On a Saturday morning in December 2020, all seven kids then residing at Casa de Luz piled onto the shelter’s single couch and waited patiently below a poster that learn, “We should love and help each other.” Genesis and Paola, each eight, volunteered to share their storytelling homework first, presenting their notes alongside images gathered on a cellphone to a trainer who listened attentively through Zoom. A weekly tutor leads the scholars on nature walks by means of the Tijuana panorama and helps the kids write their private tales.
Mr. Mondragón units up a Zoom lesson on storytelling for the seven kids on the shelter. They have been engaged on a lesson incorporating their very own tales.
Organizations like Al Otra Lado, which supplies free authorized assist, put together the shelter’s residents for his or her day in asylum courtroom, and so they additionally assist each other. More vital, residents say, is the group they’ve constructed, a bodily and psychologically secure place to be queer, to be migrants, to stay by means of the pandemic.
“If I depart Casa de Luz, I’d like to nonetheless be part of it,” Ms. Bravo mentioned. “I need to be an instance and assist others who arrive.”
Paola within the communal kitchen of Casa de Luz.Jabes, 10, and Jawy taking part in pool within the upstairs residing space of the migrant shelter.
There are few creature comforts at Casa. Many residents stay in tents or different makeshift areas throughout the constructing. There isn’t any sizzling water — or privateness.
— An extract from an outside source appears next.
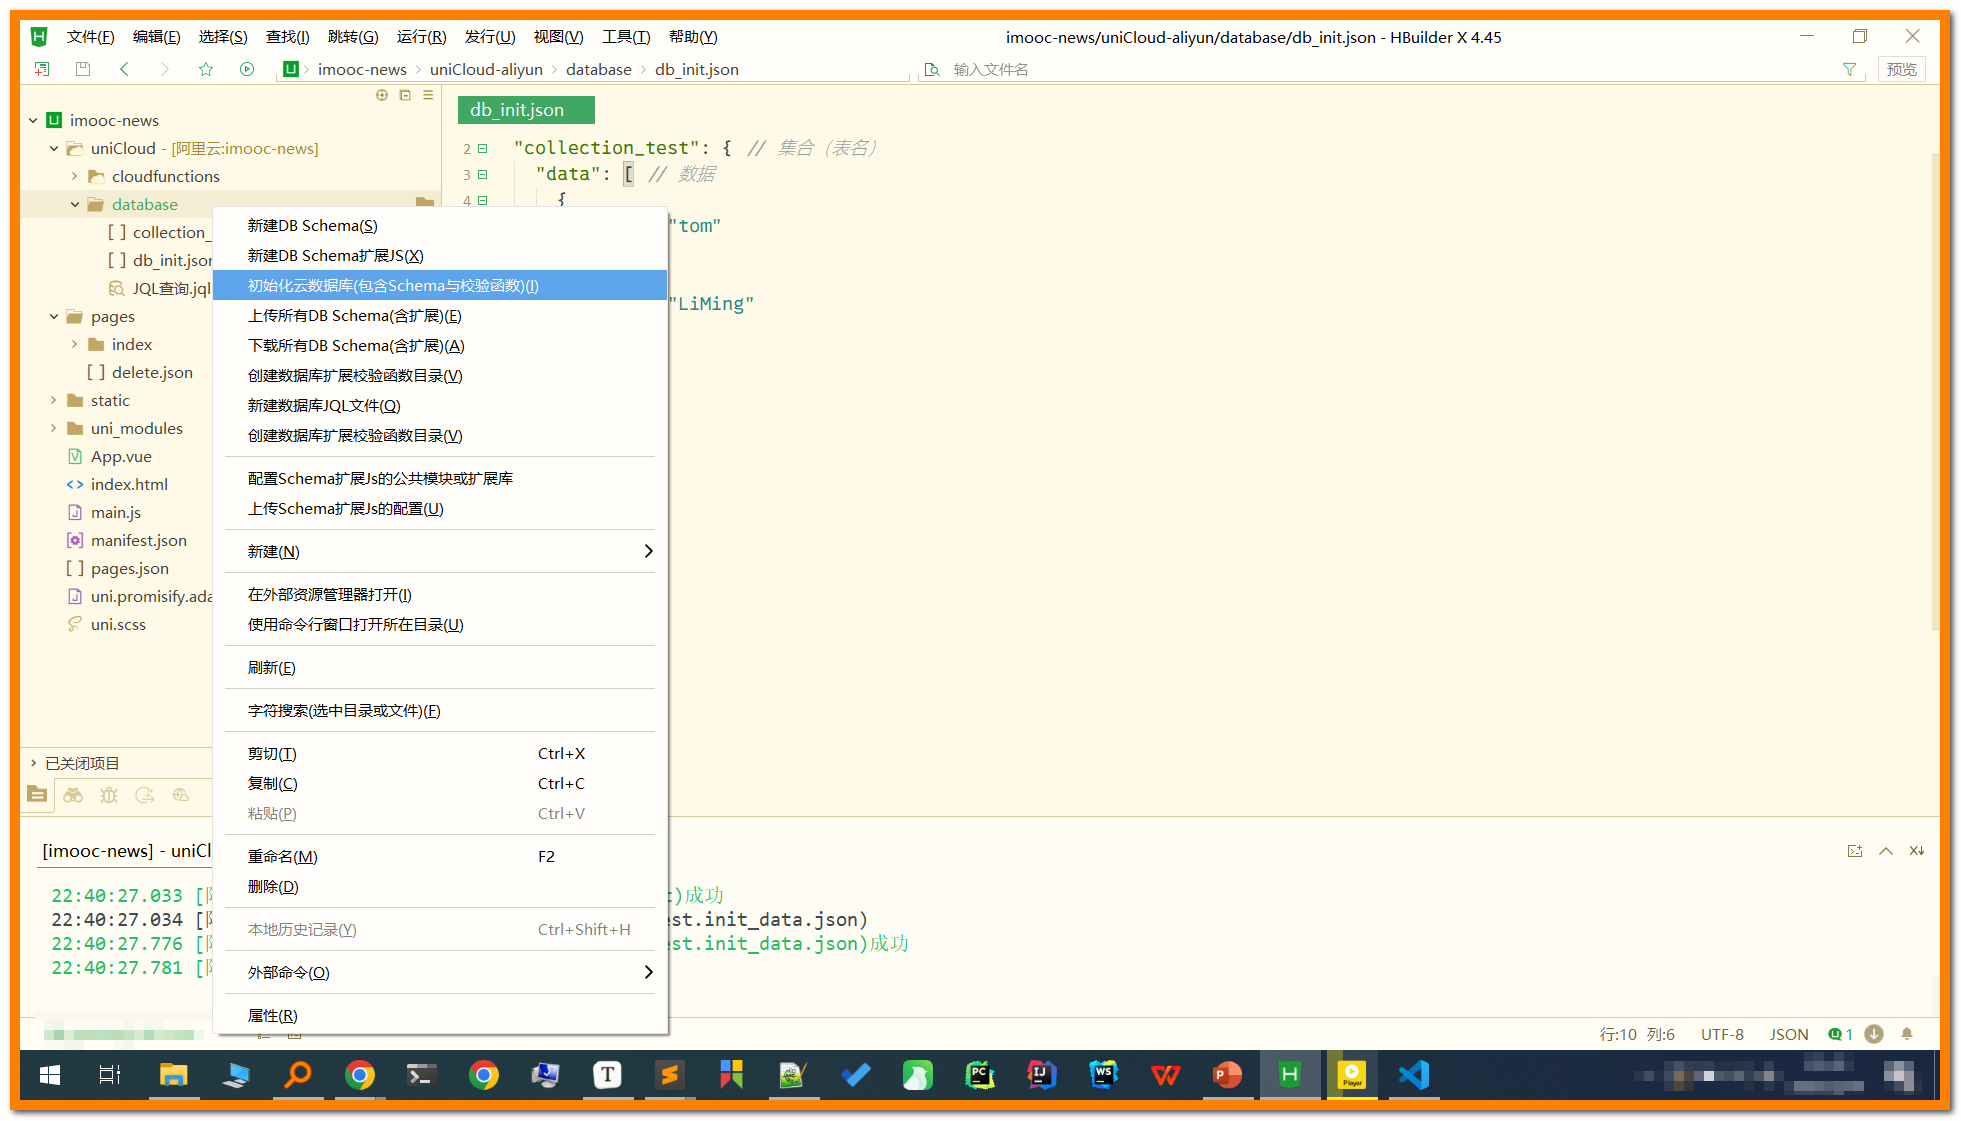
Task: Open the binoculars search sidebar icon
Action: (73, 795)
Many hope to affix household or pals within the United States, the place being trans, homosexual or a single mom isn’t as harmful.
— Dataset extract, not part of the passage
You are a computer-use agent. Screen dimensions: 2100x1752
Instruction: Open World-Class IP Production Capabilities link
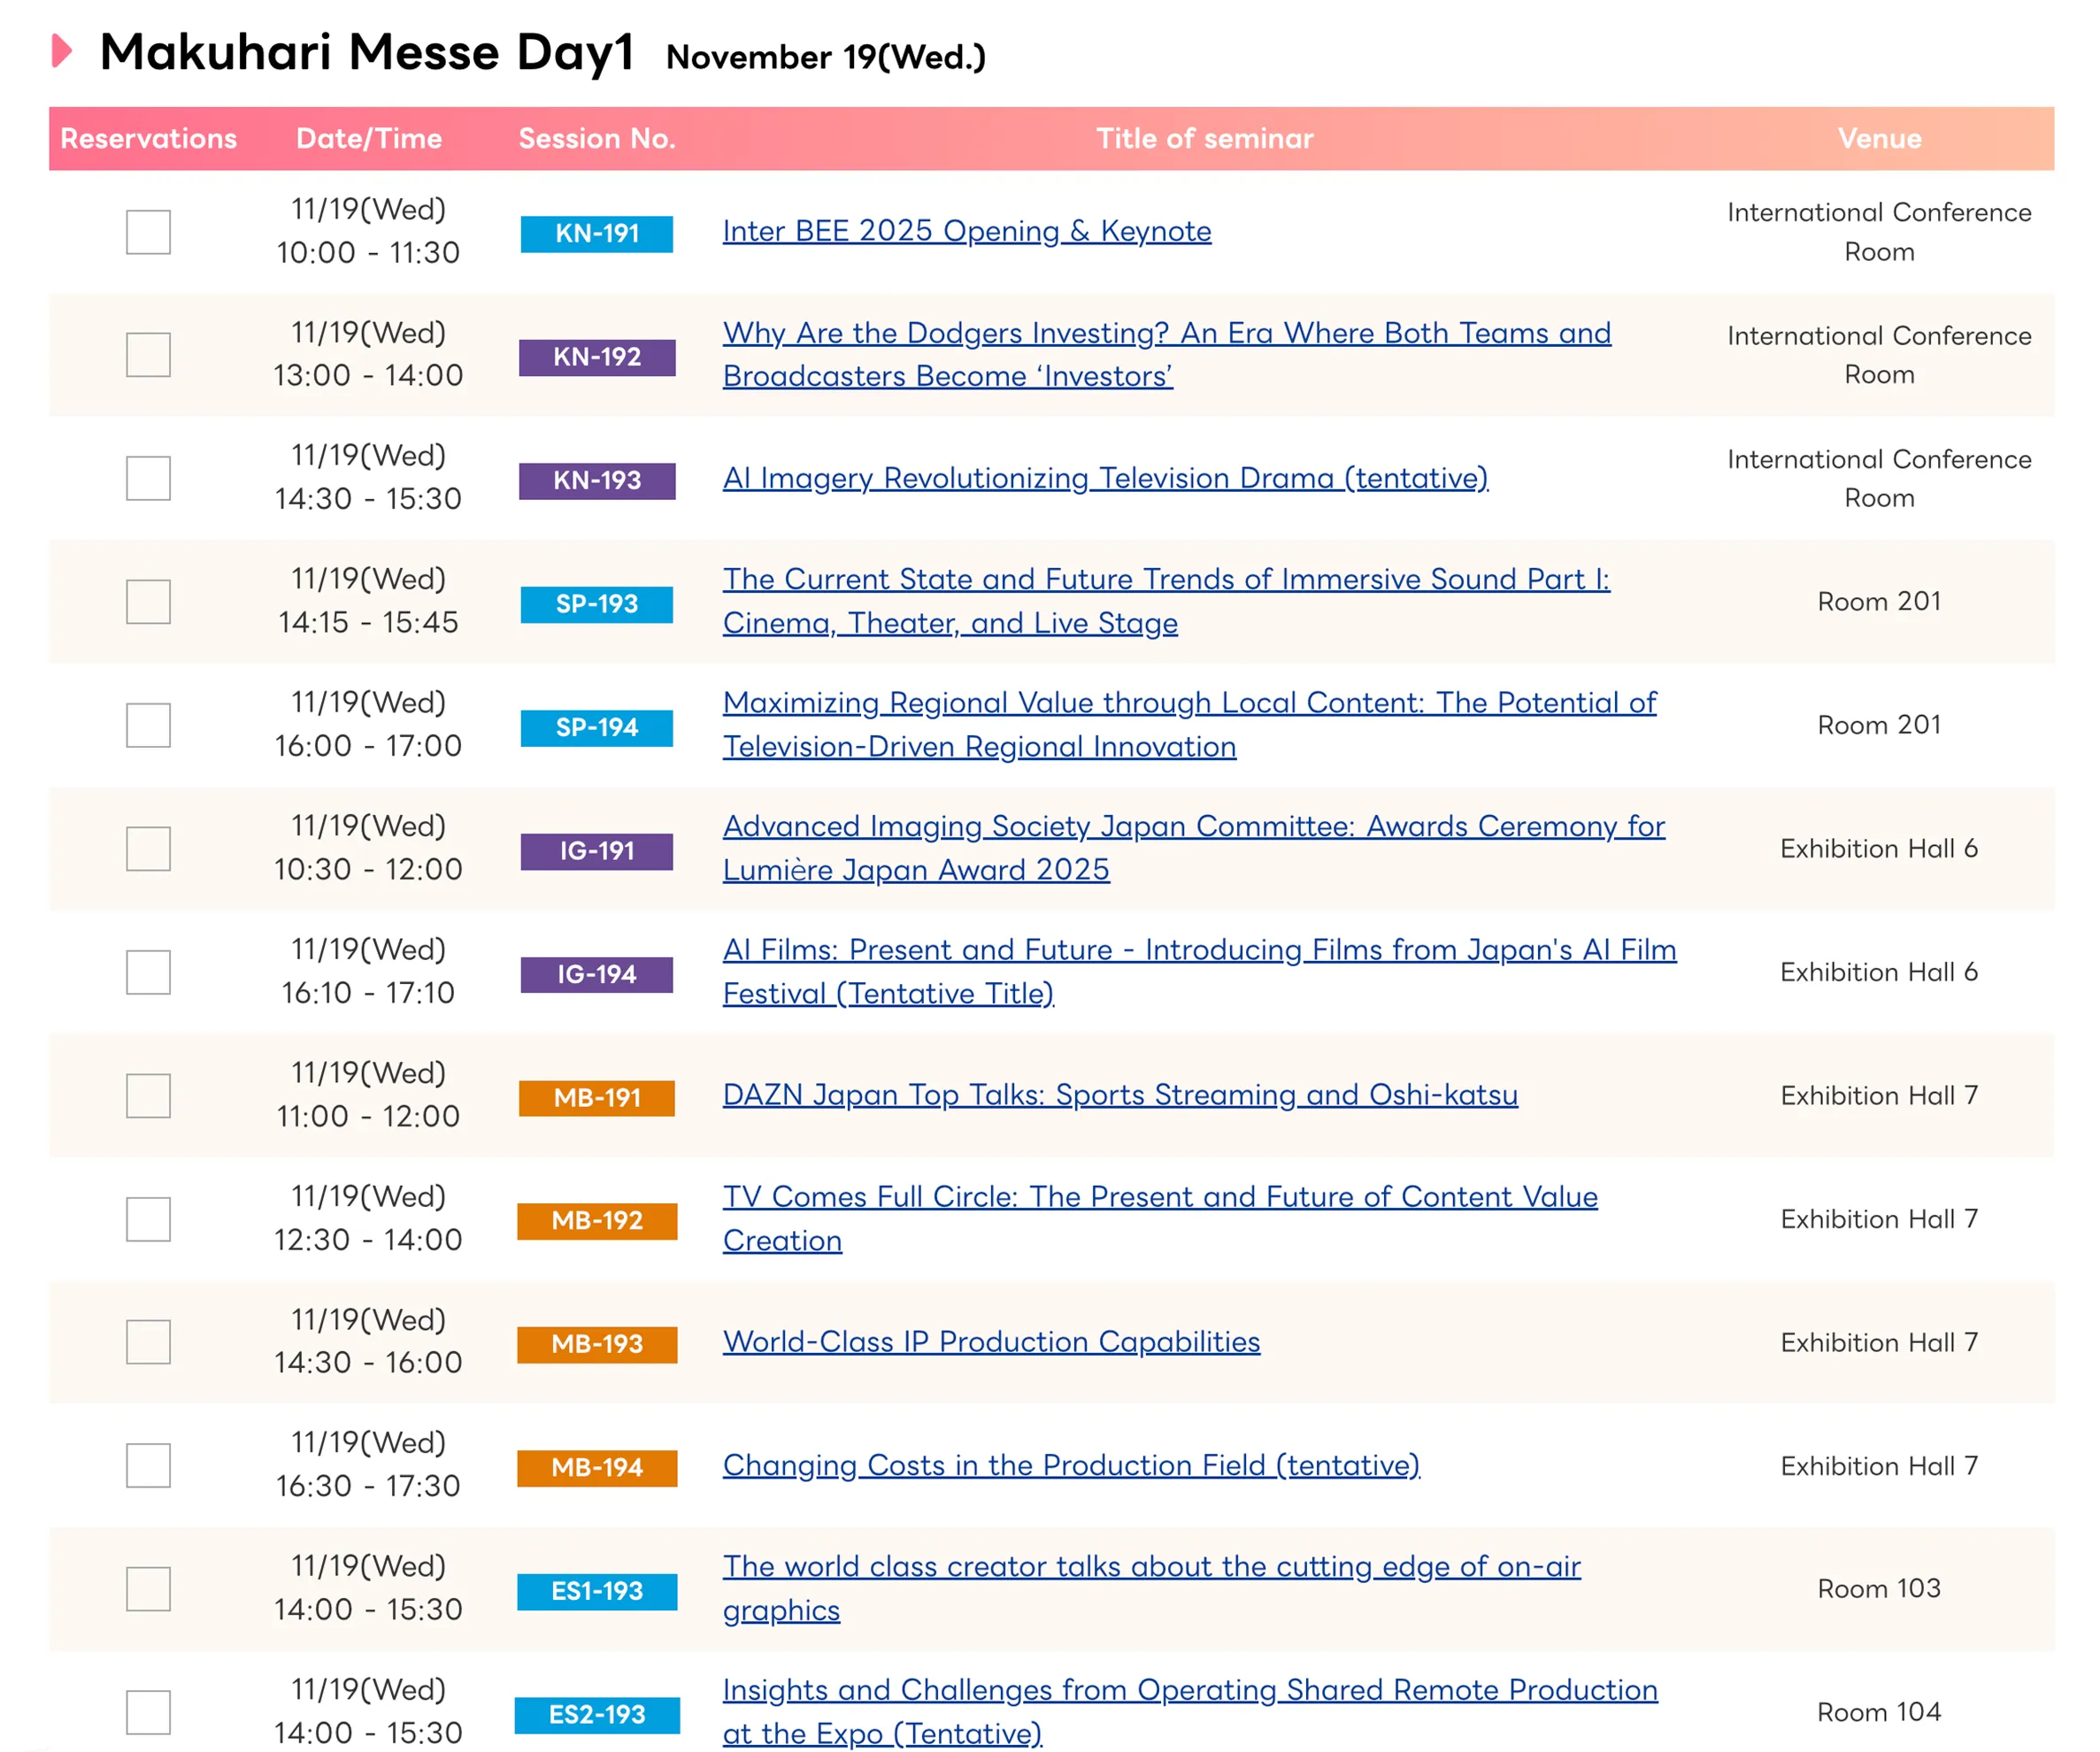[991, 1342]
Asylum seekers have a troublesome street forward, navigating the quickly shifting refugee insurance policies of the U.S. authorities and the threats of homophobia and violence on their journey. Casa de Luz can’t resolve these issues, nevertheless it — and different locations prefer it — can be sure that its residents don’t face them alone.
This article is a part of Fixes, a collection that explores options to main social issues. To obtain electronic mail alerts for Fixes columns, join right here.
Tara Pixley is a photojournalist and an assistant professor of journalism at Loyola Marymount University. This article was produced with help from the World Press Photo Solutions Visual Journalism Initiative. Reporting on this story was assisted by the interpretation and different help of Pepe Rojo and Christina Aushana.